I put 50 where 'A' is: $$50 = \frac{100}{1+4 e^{-0.14 t}}$$
To get the bottom part out from under the fraction, I multiplied both sides by $(1+4 e^{-0.14 t})$:
$$50 (1+4 e^{-0.14 t}) = 100$$
Then, I wanted to get rid of the 50 on the left side, so I divided both sides by 50:
$$1+4 e^{-0.14 t} = \frac{100}{50}$$
$$1+4 e^{-0.14 t} = 2$$
Next, I wanted to get the term with 'e' by itself, so I subtracted 1 from both sides:
$$4 e^{-0.14 t} = 2 - 1$$
$$4 e^{-0.14 t} = 1$$
Then, I divided both sides by 4 to get 'e' all alone:
$$e^{-0.14 t} = \frac{1}{4}$$
$$e^{-0.14 t} = 0.25$$
To "undo" the 'e' (which is like un-doing an exponent), we use something called the "natural logarithm" (ln). I took 'ln' of both sides:
$$\ln(e^{-0.14 t}) = \ln(0.25)$$
The 'ln' and 'e' cancel each other out on the left, leaving:
$$-0.14 t = \ln(0.25)$$
I used a calculator to find that $$\ln(0.25)$$ is about -1.38629.

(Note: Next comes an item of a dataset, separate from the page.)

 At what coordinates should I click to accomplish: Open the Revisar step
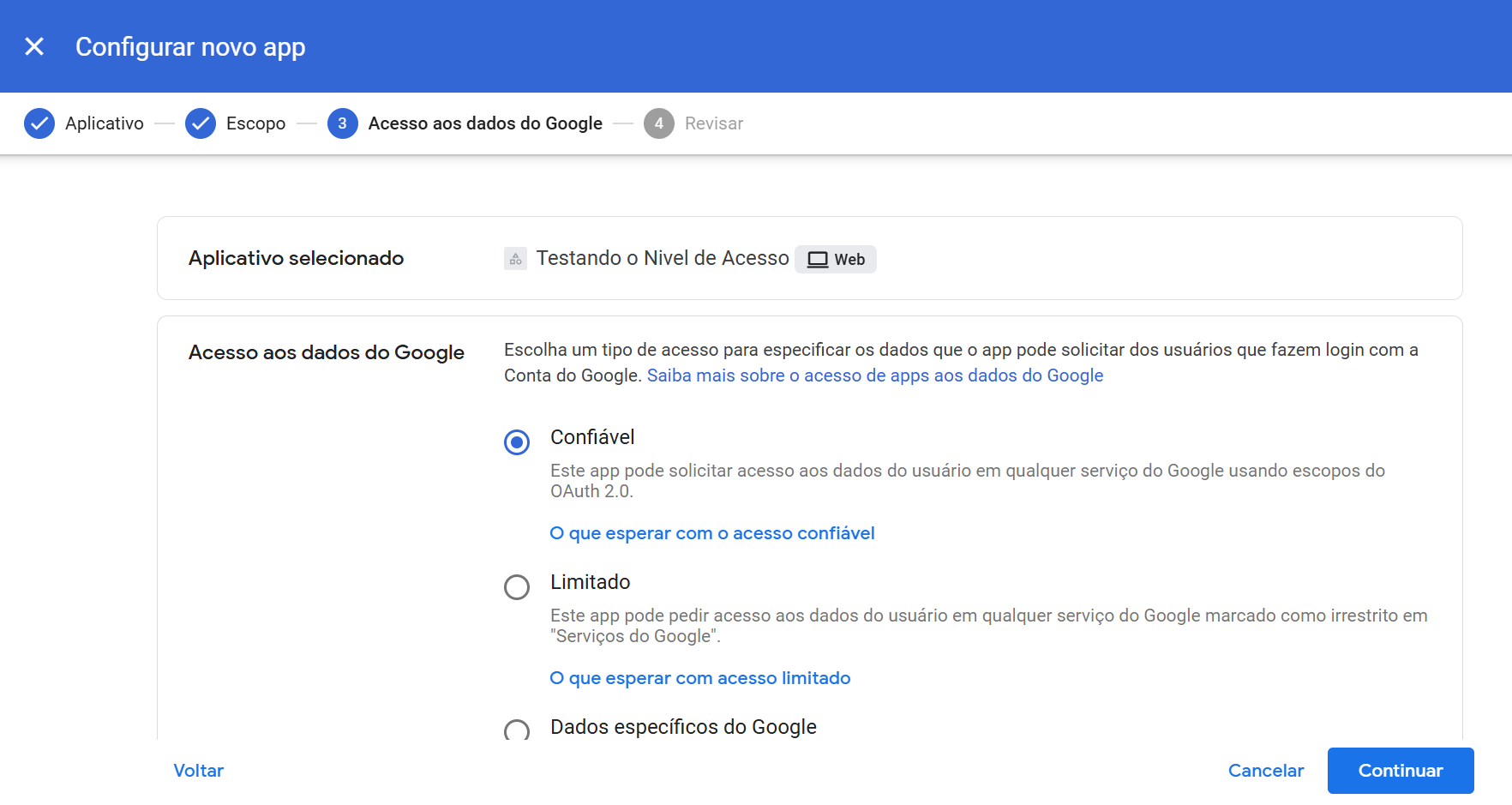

So, $$-0.14 t = -1.38629$$
Finally, to find 't', I divided both sides by -0.14:
$$t = \frac{-1.38629}{-0.14}$$
$$t \approx 9.902$$
Rounded to the nearest year, that's **10 years**.

**Part (C): Does A approach a limiting value as t increases without bound?**
This means, what happens to the number of deer if we wait a really, really, really long time (t gets huge)?

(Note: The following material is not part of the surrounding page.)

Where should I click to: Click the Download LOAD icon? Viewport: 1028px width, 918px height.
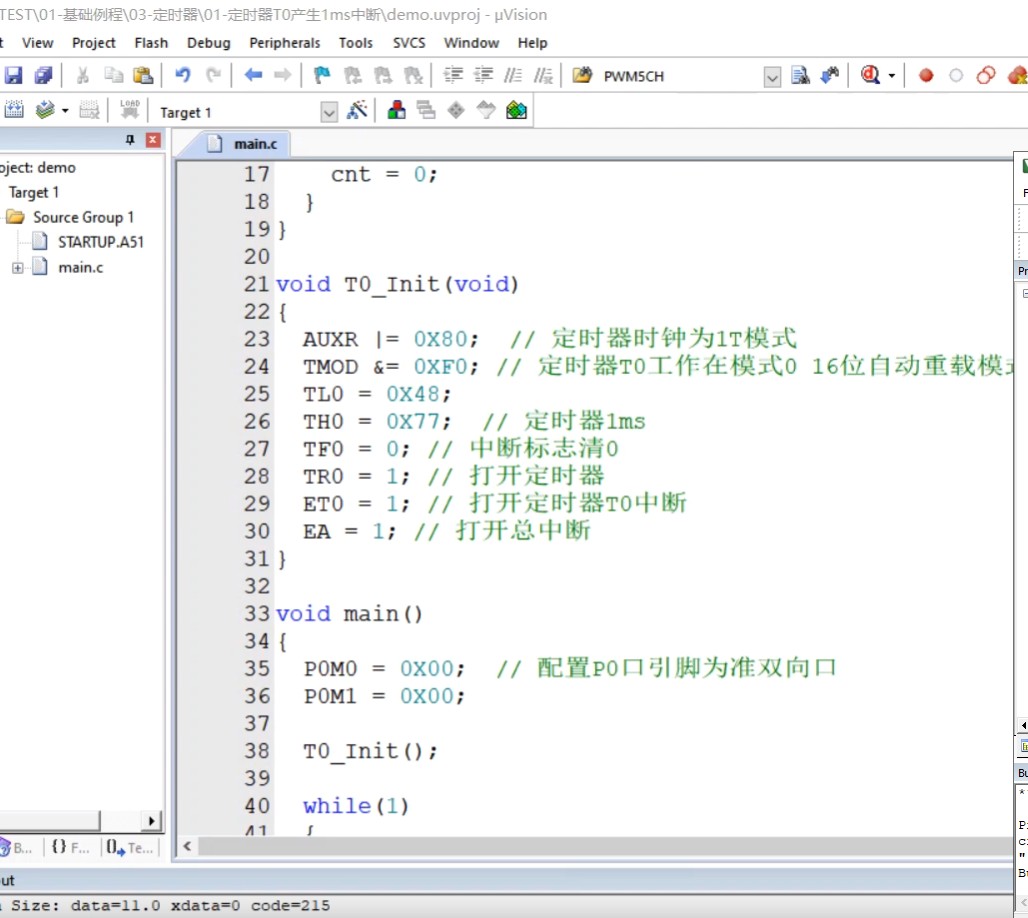(130, 110)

Let's look at the term with 'e' in the formula: $$4 e^{-0.14 t}$$
If 't' gets super big (like t=1000, t=1000000), then -0.14 multiplied by a super big number becomes a super big negative number (like -140, -140000).
When 'e' is raised to a super big negative number (like $$e^{-140}$$), it gets extremely close to zero. Think of it like dividing 1 by 'e' a lot of times – it gets super tiny.

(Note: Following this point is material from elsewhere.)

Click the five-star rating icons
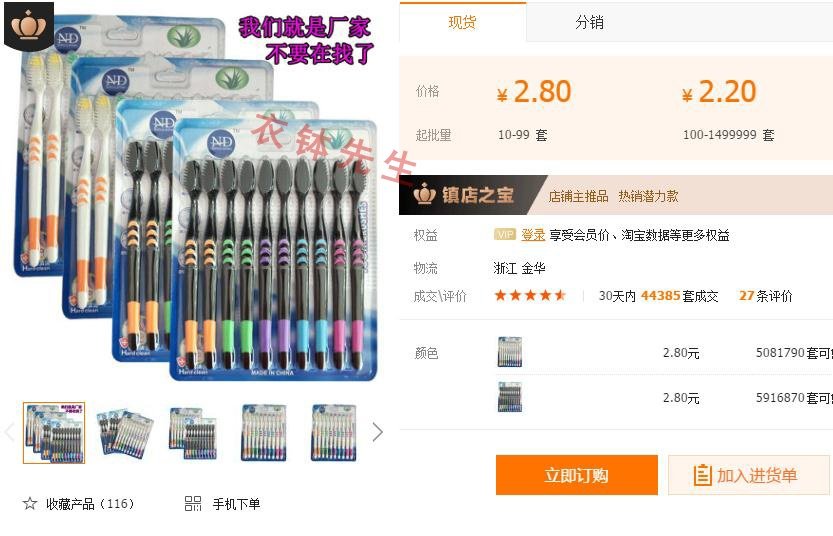Screen dimensions: 833x536 (x=530, y=295)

So, as 't' gets huge, $$e^{-0.14 t}$$ gets closer and closer to 0.
This means the term $$4 e^{-0.14 t}$$ gets closer and closer to $$4 \times 0 = 0$$.
So, the bottom part of the fraction, $$1+4 e^{-0.14 t}$$, gets closer and closer to $$1 + 0 = 1$$.
And finally, 'A' gets closer and closer to $$\frac{100}{1}$$, which is **100**.
So, **Yes**, 'A' approaches a limiting value of 100. This means the island can only support about 100 deer.